Seattle City Attorney Pete Holmes has reportedly declared he will not prosecute “people who were arrested…over the past few weeks while peacefully protesting police brutality or systemic racism.”
Olympia Mayor Cheryl Selby, upon finding her home vandalized by protesters a few days ago, told the Daily Olympian via telephone, “It’s like domestic terrorism. It’s unfair.”
Seattle Mayor Jenny Durkan is called out by KIRO-FM broadcaster Dori Monson for giving kid glove treatment to protesters who have taken over a neighborhood in her city, but back in 2016 when a group of land rights activists took over the Malheur Wildlife Refuge headquarters in southeast Oregon, she wanted to throw the book at them.
According to some critics of what has been occurring in Seattle, and other liberal-dominated enclaves in the Evergreen State to include the capital city of Olympia, the time has come for “adult supervision.” It’s a polite way of suggesting incompetence is loose in the state and needs to be reined in.
Several days ago, after the Seattle-based Alliance for Gun Responsibility—the billionaire-backed gun prohibition lobbying group—held its “virtual” luncheon, it uploaded a video of the event during which Washington Gov. Jay Inslee pushed for more gun control.
“We should not rest until we ban assault weapons,” the governor stated.
And then, he added this: “You know it’s really interesting to me that the connection to what happened the last couple of days (in Seattle). It was prominently shown that when a police car had been burned, somebody came in and pulled out, it looked like an AR15 out of the car, a young man, and he was fiddling with the gun and another person came and took it away from him.
“And it was interesting,” he continued, “because I sense that everybody was terrified that (if) this young man had gotten hold of an AR15 and they were just stunned that that could happen, and that happens legally every day in the state of Washington, and that’s why we need to ban these things. So I will remind people of the terror they felt when they saw people, a guy stealing it from a police car. We should not allow that to happen legally, either.”
Inslee conveniently omitted the fact that the man who disarmed the gun-grabbing protester was an armed private citizen and that he took the rifle at gunpoint. That man, working for KCPQ as a security officer, retrieved two stolen AR rifles on the first night of violent protests and later returned them to police. Observers called him a hero and contended he prevented a tragedy.
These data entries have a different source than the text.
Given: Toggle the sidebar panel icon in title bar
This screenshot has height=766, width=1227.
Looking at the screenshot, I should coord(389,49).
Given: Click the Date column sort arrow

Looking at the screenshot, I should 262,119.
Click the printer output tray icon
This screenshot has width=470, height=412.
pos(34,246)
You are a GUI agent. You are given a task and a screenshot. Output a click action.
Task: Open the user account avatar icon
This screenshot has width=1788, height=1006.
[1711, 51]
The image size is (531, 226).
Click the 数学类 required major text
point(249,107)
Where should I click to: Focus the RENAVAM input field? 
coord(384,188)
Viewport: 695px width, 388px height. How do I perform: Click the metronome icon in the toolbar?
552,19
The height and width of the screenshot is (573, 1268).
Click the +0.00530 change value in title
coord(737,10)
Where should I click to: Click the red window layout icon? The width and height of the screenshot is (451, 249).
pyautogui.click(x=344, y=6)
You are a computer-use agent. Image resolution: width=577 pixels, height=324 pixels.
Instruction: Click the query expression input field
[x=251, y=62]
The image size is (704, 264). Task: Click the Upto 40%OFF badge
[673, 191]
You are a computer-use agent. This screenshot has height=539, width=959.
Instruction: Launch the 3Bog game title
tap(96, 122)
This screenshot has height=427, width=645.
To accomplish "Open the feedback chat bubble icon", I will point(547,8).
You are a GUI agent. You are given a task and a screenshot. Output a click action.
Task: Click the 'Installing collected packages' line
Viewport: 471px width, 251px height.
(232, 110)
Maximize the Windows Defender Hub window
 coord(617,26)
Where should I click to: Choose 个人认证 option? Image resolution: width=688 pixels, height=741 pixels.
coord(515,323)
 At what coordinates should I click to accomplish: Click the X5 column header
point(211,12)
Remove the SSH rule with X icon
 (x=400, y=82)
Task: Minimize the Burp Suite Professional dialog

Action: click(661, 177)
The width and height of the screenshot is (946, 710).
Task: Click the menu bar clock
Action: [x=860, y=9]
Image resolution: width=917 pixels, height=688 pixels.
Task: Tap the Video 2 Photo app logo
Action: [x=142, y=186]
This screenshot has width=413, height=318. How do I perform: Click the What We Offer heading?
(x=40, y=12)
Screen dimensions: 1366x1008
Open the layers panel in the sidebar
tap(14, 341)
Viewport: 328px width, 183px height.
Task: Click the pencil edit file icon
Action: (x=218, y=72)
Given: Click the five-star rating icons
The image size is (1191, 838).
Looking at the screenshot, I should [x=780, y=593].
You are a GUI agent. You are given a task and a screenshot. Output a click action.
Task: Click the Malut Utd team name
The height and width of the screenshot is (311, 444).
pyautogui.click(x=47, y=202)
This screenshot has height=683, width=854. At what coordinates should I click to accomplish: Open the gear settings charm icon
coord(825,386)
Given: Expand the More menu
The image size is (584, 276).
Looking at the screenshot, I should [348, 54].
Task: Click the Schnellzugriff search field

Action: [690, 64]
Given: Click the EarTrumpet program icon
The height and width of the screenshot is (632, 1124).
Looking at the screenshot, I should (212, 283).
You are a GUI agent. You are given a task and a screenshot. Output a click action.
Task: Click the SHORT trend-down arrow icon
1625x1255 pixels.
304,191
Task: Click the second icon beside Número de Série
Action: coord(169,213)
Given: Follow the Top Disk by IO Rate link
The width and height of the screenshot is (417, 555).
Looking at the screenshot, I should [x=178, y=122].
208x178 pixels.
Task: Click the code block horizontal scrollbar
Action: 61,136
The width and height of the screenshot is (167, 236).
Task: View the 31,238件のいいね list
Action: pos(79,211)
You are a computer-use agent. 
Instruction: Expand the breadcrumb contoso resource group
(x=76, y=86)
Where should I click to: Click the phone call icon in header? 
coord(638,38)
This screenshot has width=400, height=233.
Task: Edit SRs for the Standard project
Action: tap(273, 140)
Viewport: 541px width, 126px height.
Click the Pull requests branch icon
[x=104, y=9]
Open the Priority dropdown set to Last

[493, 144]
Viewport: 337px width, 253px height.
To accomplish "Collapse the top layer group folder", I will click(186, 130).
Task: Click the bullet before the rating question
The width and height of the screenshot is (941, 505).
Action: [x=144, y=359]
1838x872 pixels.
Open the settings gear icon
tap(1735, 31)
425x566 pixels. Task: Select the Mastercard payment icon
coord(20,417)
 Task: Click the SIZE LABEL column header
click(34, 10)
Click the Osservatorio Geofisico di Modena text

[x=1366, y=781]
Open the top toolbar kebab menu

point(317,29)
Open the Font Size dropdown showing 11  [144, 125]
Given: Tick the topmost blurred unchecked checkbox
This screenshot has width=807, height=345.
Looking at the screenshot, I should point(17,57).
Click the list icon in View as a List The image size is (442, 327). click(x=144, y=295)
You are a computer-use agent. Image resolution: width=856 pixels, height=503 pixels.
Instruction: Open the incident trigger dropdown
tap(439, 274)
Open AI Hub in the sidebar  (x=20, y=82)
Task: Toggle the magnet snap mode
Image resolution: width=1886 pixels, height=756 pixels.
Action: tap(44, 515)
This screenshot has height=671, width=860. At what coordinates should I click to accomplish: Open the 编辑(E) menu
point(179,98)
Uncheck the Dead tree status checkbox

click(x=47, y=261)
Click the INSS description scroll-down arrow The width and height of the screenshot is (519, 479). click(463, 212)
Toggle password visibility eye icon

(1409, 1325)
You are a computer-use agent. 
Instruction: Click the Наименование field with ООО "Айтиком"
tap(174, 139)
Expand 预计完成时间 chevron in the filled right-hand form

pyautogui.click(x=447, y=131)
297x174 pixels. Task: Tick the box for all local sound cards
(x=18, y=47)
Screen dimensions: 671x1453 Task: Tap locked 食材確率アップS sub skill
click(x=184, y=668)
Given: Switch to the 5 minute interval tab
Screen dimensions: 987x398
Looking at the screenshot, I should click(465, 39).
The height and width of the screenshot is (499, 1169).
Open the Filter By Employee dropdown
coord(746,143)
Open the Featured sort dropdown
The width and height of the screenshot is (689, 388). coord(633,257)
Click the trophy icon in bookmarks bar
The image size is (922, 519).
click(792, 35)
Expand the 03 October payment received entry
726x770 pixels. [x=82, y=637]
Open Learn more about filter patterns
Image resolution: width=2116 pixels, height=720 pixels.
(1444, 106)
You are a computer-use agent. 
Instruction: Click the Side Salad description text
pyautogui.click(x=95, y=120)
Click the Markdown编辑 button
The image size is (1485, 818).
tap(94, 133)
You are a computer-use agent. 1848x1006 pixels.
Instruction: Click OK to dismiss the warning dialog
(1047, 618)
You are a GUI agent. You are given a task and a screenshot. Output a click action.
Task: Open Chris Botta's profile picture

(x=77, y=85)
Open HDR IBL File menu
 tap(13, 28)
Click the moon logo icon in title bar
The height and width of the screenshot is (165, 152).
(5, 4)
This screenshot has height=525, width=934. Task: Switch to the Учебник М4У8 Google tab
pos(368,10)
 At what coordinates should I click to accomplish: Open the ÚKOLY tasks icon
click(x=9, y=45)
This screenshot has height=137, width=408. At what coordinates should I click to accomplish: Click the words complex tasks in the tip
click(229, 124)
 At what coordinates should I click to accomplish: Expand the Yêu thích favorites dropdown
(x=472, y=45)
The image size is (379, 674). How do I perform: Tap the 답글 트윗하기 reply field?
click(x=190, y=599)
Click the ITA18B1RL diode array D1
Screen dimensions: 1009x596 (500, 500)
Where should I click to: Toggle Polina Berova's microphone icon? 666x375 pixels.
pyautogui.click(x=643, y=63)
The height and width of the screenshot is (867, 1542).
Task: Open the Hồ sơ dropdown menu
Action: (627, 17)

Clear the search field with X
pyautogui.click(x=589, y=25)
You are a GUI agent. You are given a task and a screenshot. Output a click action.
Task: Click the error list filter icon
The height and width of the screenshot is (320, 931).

The governor also didn’t mention that in the aftermath of the passage of Initiatives 594 and 1639, anyone under age 21, including a protester, doesn’t acquire a semiautomatic rifle legally “every day” in his state.
Durkan’s administration has allowed protesters to take over part of the city. She and Inslee have done nothing about that. That neighborhood doesn’t belong to either politician, it belongs to the people who live there and own businesses there. The streets belong to the taxpayers, as does the abandoned East Precinct police station.
For better or worse, the eyes of the nation have been on Seattle. Attempts to create the same kind of “autonomous zones” in other cities have been nipped in the bud.
And through it all, the pandemic panic over COVID-19 is in the background, as people moving through the so-called “CHOP” (Capitol Hill Organized Protest) zone have been wearing masks and social distancing…or not.
KIRO’s Monson has suggested Seattle has become a national laughingstock.
Critics suggest it’s not the city, but the people now in charge.